The importance of the planning application to the long-term future of the city has not been underestimated by the City of Edinburgh Council. Council Leader, Councillor Jenny Dawe, commented: "Today's decision has sent out an important message to the world that Edinburgh is a great place to invest, do business and shop". (Use for quote)
The New St James Quarter will effectively double the amount of retail space currently provided at the existing shopping centre to more than one million sq ft (93,000 sq m), accommodating up to 90 stores - compared to around 60 at present. It is forecast the new development will create up to 4,000 jobs and provide an estimated tourism spend of around £20 million annually.
The development will seamlessly link with the rest of the city through a network of walkways, public squares and green spaces, following a design blueprint inspired by the original cityscape and layout of Edinburgh's New Town.
Its centrepiece will be the crescent-shaped multi-level galleria. Roofed in glass and naturally ventilated, the galleria will act as a lightly covered street, sweeping from Multrees Walk to the shopping centre's current Princes Street entrance. As well as the galleria, other development proposals include:
- The demolition of the existing St James Centre (excluding John Lewis), New St Andrews House and multi-storey car park.
- Distinctive new buildings to be home to cafes and restaurants at lower levels, spilling out onto public spaces such as a new contemporary public square at St James Square.
- Up to 250 new homes on the upper levels, looking out onto a stunning roof garden.
- A new luxury hotel of up to 150-beds housed within a central feature building and an apart-hotel.
- Boosting Edinburgh business with up to 15,000 square metres of new modern office space.
- Up to 1,800 underground car park spaces.
- Strategic connections to key transport hubs including Edinburgh's trams and buses.
Henderson hopes to submit reserved matters applications for approval of the detailed design of the outline planning application.

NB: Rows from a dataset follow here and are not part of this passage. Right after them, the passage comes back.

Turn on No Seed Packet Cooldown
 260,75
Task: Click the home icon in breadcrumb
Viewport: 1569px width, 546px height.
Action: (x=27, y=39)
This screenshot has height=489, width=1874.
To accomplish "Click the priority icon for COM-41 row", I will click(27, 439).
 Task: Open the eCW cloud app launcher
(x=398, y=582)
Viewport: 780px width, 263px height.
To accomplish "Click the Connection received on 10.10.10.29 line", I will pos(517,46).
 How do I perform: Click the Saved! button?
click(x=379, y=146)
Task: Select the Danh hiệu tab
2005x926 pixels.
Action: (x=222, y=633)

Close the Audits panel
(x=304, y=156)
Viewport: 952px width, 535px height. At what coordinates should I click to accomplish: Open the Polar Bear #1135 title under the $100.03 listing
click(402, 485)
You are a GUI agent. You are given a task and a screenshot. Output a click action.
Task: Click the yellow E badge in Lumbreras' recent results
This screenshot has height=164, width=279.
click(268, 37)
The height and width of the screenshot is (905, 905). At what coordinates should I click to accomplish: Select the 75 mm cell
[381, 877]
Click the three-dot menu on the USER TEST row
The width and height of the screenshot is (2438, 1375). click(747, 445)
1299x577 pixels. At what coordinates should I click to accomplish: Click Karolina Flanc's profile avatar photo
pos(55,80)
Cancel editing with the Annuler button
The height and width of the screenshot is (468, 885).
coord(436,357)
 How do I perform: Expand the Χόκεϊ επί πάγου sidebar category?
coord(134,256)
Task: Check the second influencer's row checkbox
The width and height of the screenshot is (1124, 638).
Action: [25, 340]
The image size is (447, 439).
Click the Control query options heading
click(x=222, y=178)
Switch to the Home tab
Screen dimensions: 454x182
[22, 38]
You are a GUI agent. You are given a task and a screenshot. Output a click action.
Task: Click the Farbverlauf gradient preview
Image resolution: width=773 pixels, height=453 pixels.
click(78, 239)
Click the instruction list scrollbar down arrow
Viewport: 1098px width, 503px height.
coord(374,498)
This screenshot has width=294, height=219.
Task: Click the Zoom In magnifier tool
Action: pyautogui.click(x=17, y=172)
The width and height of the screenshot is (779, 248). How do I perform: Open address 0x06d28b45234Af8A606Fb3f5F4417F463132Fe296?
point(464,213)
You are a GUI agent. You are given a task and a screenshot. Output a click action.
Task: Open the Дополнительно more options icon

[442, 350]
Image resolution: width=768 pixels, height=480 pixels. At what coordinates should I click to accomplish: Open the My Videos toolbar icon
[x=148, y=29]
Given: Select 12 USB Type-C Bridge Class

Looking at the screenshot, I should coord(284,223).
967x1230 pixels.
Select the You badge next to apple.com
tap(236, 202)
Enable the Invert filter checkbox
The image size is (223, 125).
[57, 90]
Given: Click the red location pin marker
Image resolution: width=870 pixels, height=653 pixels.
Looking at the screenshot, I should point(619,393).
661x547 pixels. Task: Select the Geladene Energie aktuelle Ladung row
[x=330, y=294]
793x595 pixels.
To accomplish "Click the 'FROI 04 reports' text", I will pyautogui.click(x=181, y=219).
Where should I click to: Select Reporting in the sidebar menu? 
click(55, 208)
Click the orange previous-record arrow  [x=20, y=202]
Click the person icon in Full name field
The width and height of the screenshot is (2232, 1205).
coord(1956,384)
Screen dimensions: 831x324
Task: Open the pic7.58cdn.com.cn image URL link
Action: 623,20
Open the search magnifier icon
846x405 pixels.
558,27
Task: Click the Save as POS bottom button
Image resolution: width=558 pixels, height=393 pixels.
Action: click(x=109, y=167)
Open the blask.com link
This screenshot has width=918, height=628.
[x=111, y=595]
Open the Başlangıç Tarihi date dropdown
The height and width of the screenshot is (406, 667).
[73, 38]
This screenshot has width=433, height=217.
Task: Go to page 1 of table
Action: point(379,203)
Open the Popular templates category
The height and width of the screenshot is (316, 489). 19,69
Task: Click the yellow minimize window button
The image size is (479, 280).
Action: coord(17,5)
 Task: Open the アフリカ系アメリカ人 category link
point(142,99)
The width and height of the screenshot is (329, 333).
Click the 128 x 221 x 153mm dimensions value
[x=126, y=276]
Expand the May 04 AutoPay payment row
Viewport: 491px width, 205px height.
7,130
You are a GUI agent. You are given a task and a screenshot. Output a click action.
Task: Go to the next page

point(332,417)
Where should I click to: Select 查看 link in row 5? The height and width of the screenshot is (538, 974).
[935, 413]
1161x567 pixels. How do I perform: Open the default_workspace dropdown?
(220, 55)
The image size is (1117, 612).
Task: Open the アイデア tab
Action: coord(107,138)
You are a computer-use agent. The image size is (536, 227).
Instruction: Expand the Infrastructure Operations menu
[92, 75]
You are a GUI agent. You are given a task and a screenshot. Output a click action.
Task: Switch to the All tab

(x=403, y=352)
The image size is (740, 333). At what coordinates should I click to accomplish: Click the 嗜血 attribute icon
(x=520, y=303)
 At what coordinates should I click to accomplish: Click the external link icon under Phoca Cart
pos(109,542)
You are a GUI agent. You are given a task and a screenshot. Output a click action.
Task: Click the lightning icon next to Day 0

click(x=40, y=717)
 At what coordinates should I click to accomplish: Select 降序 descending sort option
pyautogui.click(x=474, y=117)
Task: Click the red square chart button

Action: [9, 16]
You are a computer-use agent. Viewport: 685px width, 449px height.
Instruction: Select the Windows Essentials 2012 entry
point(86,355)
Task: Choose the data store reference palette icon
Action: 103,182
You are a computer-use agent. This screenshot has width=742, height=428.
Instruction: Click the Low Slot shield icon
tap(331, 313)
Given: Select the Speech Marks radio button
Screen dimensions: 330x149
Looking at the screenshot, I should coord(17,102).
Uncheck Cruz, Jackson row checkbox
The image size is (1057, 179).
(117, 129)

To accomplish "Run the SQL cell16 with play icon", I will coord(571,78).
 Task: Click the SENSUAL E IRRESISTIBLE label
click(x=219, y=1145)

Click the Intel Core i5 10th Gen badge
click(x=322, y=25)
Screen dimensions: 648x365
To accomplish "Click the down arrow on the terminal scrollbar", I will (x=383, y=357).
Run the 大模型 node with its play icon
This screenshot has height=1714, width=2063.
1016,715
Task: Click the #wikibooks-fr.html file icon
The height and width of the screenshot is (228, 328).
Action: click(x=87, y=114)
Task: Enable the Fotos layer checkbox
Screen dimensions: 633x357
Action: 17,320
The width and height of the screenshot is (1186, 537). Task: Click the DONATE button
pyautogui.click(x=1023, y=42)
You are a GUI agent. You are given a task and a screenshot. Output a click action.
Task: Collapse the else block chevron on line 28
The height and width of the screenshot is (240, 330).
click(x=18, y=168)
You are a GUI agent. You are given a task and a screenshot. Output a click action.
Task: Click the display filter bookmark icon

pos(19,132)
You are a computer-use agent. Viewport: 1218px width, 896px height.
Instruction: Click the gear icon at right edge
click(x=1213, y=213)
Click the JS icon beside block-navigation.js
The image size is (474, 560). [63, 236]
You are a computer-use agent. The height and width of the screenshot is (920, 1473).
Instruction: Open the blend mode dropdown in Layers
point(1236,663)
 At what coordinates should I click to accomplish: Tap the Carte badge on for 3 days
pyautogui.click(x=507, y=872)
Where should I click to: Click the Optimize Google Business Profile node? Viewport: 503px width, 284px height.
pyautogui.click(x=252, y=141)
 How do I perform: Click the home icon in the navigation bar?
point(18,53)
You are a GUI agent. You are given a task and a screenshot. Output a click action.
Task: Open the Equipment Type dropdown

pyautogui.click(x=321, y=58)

Work could start on the new St James Quarter as soon as 2011 with completion anticipated in 2014.
Andrew Murphy, managing director of John Lewis Edinburgh, the anchor store of the existing shopping centre, said: "The St James Quarter proposal will improve the fortunes of retail in Edinburgh by offering shoppers a quality experience with an outstanding mix of tenants to match. It will also ensure Edinburgh provides one of the best concentrations of quality retail in the UK."